17 octobre > Essai France

André Versaille est un familier de l’œuvre de Voltaire, qu’il arpente maintenant depuis quelques décennies. En 1994, il publiait chez Complexe, la maison qu’il avait fondée, un Dictionnaire de la pensée de Voltaire dans lequel il balisait en quelque 1 300 pages l’itinéraire d’un touche-à-tout de génie. Il en a repris des éléments en élaguant beaucoup et en les adaptant aux principes de la collection dirigée par Pierre Assouline. Cela donne ce pétillant Autodictionnaire Voltaire. A chaque entrée, un texte tiré de ses œuvres ou de sa correspondance. C’est donc Voltaire qui parle, lorsqu’on l’interroge évidemment.

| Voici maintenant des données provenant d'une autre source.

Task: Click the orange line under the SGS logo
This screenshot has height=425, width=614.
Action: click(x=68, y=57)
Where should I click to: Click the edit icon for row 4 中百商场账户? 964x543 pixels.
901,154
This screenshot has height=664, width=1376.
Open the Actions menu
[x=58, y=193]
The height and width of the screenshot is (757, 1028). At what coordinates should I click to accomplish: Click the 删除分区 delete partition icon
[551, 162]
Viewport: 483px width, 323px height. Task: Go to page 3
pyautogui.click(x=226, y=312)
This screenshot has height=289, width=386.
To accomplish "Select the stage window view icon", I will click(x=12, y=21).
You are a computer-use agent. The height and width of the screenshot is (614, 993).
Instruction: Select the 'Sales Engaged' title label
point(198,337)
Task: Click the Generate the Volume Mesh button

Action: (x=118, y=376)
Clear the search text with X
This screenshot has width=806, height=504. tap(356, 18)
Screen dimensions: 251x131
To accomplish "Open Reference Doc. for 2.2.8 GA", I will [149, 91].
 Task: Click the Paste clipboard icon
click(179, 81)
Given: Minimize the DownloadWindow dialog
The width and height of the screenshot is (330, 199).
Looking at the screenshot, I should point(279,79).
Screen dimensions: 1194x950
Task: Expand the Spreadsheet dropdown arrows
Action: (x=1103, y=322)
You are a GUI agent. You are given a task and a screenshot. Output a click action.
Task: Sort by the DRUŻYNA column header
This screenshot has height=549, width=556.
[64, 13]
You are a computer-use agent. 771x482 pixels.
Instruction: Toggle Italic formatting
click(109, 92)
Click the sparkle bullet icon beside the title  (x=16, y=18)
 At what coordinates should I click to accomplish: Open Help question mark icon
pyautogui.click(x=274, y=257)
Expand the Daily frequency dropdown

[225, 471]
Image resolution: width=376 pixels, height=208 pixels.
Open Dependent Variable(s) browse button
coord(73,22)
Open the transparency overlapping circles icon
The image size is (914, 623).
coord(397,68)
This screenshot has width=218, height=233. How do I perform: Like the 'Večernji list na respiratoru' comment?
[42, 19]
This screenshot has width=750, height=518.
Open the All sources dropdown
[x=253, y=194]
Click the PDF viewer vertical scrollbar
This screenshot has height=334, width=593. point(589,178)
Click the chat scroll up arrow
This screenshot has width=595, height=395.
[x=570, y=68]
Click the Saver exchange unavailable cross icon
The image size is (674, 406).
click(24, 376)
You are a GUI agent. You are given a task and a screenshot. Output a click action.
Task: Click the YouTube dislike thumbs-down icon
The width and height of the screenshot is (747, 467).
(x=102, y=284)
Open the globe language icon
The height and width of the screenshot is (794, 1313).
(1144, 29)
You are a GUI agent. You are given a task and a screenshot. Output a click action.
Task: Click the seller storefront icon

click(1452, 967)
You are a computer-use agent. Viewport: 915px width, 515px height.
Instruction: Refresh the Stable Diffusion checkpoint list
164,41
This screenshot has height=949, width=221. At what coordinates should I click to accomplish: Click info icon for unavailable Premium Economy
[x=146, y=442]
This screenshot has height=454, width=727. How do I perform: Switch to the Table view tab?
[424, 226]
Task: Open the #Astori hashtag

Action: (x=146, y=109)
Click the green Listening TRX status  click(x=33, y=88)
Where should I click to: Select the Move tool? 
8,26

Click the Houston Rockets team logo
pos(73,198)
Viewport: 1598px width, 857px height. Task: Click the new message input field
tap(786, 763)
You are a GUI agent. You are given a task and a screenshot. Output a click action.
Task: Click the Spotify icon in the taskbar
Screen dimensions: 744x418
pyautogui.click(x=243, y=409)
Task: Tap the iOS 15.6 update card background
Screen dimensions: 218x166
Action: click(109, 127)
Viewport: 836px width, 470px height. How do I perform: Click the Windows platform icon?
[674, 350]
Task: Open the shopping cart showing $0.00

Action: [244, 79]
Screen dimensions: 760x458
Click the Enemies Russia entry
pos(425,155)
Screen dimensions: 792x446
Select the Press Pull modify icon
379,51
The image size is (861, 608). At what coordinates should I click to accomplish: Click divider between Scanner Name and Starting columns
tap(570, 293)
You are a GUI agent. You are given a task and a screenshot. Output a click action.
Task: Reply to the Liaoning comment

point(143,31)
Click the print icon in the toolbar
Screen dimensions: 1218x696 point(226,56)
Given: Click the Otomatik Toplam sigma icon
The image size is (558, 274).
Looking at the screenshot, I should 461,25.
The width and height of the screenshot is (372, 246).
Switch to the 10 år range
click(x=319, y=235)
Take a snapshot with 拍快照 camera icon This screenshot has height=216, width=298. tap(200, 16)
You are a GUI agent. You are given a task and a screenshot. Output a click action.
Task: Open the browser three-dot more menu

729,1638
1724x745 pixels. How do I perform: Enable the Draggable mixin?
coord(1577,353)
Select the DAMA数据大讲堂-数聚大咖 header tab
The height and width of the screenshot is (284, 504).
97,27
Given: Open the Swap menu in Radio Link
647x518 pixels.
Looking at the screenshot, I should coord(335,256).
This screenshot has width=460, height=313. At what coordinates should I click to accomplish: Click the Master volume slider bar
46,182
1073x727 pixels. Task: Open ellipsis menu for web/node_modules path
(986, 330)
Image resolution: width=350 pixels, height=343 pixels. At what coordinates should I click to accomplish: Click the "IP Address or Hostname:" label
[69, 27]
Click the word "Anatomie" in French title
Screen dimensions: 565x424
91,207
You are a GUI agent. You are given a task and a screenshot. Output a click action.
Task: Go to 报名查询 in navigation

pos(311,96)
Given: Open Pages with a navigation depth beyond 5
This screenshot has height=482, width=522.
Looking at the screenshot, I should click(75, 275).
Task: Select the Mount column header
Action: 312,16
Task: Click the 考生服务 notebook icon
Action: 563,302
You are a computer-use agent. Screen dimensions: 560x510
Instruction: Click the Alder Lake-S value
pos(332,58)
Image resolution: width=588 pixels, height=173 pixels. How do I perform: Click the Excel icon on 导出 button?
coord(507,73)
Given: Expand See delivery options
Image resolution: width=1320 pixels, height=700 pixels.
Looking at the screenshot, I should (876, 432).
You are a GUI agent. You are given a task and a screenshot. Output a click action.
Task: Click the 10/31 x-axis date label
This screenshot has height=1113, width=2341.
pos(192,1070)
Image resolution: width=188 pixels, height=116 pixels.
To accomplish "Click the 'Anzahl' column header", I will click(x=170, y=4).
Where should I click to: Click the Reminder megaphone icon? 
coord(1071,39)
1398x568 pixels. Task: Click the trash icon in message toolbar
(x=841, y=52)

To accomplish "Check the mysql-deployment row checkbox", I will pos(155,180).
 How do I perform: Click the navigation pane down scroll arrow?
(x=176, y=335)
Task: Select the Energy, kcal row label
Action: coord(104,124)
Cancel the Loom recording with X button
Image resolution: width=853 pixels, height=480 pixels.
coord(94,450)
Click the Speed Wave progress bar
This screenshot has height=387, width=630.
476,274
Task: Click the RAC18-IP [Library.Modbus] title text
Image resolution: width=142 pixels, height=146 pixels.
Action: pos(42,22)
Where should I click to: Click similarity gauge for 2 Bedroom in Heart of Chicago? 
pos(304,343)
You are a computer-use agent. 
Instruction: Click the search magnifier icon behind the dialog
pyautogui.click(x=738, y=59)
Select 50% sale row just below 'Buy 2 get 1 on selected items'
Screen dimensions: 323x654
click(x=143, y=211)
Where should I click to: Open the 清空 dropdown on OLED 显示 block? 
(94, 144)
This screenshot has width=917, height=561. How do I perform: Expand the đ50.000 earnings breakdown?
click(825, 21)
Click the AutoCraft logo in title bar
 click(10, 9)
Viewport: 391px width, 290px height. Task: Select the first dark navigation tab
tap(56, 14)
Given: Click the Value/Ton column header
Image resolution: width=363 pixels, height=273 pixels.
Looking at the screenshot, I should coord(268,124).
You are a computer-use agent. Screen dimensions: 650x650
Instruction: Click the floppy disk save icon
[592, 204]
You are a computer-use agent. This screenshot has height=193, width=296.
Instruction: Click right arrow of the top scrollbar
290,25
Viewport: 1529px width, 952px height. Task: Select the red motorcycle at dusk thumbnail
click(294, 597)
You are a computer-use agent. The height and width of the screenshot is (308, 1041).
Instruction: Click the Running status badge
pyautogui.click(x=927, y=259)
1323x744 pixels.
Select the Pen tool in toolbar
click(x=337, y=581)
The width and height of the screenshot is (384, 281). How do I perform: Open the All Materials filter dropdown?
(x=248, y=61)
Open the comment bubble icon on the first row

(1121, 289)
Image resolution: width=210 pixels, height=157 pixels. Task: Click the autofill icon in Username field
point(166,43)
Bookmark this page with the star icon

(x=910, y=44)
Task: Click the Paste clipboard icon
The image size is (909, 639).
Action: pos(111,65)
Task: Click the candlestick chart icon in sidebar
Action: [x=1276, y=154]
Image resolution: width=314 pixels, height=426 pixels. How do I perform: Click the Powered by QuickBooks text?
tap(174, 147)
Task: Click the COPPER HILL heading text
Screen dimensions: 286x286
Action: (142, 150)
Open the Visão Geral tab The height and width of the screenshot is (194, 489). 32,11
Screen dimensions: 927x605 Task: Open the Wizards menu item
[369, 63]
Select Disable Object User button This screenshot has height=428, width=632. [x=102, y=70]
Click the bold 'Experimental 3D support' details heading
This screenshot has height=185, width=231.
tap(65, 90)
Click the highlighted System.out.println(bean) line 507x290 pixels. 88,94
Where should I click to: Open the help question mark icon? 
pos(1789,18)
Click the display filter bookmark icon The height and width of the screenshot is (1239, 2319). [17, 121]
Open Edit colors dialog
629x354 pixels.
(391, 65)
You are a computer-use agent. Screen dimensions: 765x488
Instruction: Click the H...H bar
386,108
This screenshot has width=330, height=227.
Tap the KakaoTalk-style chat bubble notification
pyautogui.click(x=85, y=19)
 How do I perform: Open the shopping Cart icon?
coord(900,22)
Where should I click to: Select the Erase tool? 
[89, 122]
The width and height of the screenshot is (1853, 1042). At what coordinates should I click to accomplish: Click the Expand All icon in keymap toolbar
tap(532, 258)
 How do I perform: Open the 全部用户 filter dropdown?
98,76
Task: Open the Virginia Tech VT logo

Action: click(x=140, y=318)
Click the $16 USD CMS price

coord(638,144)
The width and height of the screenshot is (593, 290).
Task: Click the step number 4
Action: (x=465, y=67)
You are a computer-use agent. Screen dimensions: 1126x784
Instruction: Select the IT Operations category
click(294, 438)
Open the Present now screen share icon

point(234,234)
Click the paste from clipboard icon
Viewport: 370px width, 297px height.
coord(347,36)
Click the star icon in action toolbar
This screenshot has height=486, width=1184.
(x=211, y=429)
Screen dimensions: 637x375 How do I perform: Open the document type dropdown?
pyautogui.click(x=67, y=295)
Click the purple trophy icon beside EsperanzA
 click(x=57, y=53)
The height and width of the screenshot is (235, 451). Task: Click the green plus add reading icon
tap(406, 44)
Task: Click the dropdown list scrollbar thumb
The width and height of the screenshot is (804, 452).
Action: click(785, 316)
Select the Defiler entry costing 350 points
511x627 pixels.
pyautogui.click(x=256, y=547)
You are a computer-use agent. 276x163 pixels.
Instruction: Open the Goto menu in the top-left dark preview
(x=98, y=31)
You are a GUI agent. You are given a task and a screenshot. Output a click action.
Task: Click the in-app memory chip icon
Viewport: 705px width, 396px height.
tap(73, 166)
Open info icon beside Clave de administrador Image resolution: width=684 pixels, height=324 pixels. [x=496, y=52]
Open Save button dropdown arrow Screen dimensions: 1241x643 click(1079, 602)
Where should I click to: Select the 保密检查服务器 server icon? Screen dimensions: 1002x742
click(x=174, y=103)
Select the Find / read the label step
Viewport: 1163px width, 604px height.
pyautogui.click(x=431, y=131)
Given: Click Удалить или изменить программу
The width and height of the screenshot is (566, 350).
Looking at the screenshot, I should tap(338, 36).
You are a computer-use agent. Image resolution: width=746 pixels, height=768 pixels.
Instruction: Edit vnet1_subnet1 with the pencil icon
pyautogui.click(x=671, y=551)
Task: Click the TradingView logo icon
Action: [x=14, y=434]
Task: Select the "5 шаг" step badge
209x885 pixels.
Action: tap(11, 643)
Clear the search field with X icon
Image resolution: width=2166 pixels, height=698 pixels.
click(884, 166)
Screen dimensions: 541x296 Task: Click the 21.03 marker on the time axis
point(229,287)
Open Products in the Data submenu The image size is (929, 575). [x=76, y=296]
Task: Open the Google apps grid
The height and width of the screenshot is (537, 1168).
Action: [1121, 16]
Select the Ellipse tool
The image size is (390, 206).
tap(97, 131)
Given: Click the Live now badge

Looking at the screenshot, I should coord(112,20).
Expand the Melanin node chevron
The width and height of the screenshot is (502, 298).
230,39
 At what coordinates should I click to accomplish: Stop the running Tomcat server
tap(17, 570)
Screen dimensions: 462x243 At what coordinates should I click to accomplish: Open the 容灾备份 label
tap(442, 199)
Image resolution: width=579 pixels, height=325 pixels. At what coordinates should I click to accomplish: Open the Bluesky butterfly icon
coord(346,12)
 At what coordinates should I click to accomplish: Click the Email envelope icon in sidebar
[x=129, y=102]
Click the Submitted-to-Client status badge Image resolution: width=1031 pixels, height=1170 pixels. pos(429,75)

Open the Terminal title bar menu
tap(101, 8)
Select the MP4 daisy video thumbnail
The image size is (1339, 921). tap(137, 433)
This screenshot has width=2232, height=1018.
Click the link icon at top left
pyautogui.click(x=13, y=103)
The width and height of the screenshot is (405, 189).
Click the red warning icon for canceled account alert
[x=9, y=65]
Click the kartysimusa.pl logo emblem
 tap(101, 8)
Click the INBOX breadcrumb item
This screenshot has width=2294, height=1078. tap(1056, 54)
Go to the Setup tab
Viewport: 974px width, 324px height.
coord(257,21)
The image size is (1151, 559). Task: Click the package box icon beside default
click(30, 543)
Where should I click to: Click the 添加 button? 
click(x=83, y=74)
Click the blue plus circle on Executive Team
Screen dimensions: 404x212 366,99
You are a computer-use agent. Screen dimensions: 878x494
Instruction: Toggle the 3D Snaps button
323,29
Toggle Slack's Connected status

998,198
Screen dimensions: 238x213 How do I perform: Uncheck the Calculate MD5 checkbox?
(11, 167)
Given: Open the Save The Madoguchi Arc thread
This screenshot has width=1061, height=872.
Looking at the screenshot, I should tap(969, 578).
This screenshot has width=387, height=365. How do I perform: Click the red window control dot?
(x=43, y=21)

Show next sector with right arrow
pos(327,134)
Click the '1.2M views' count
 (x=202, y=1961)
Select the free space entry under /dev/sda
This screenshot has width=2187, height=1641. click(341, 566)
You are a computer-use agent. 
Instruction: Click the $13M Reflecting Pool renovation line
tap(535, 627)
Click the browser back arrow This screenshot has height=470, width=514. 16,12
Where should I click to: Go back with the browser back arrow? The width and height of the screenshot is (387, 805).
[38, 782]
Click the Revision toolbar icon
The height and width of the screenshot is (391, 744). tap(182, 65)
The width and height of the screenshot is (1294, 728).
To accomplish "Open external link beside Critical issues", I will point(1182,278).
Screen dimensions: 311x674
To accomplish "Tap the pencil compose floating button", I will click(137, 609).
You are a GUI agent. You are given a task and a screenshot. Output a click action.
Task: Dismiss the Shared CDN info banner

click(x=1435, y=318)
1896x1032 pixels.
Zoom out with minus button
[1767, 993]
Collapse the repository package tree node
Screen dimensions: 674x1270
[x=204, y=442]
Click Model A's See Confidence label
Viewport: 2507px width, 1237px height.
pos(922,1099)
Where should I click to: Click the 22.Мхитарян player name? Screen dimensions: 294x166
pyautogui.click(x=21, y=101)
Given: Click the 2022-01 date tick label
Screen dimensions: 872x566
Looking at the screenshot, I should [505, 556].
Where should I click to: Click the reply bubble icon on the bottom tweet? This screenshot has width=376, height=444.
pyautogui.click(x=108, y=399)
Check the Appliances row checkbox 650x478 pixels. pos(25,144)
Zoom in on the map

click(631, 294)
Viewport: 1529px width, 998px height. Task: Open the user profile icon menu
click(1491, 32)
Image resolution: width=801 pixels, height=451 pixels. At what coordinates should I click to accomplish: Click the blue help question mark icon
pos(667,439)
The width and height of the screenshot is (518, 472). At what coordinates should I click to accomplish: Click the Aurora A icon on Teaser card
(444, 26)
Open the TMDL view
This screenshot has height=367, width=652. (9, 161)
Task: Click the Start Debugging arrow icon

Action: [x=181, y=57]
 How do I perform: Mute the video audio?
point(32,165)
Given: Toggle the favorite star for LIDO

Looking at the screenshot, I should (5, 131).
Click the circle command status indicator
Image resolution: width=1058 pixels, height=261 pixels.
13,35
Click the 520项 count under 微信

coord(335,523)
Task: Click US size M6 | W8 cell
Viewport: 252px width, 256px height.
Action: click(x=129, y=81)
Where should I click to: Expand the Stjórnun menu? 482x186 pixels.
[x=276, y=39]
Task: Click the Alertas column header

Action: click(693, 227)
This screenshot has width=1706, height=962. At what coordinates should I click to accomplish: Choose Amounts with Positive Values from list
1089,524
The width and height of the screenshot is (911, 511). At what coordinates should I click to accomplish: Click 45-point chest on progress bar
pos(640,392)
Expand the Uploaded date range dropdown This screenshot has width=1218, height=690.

Et d’Abraham à Zoroastre, il est intarissable.

De Ferney, cet insatiable curieux observe le monde. Il s’en réjouit et s’en désespère tout à la fois. Son regard est variable. On passe donc par tous les stades de la poursuite du vrai, du bien, du beau, du sublime. André Versaille a mis un peu d’ordre alphabétique dans ce chaos d’idées claires. Grâce à lui, Voltaire a toujours quelque chose à dire, même sur les sujets les plus inattendus comme l’impuissance masculine ou le sacrifice des veuves hindoues.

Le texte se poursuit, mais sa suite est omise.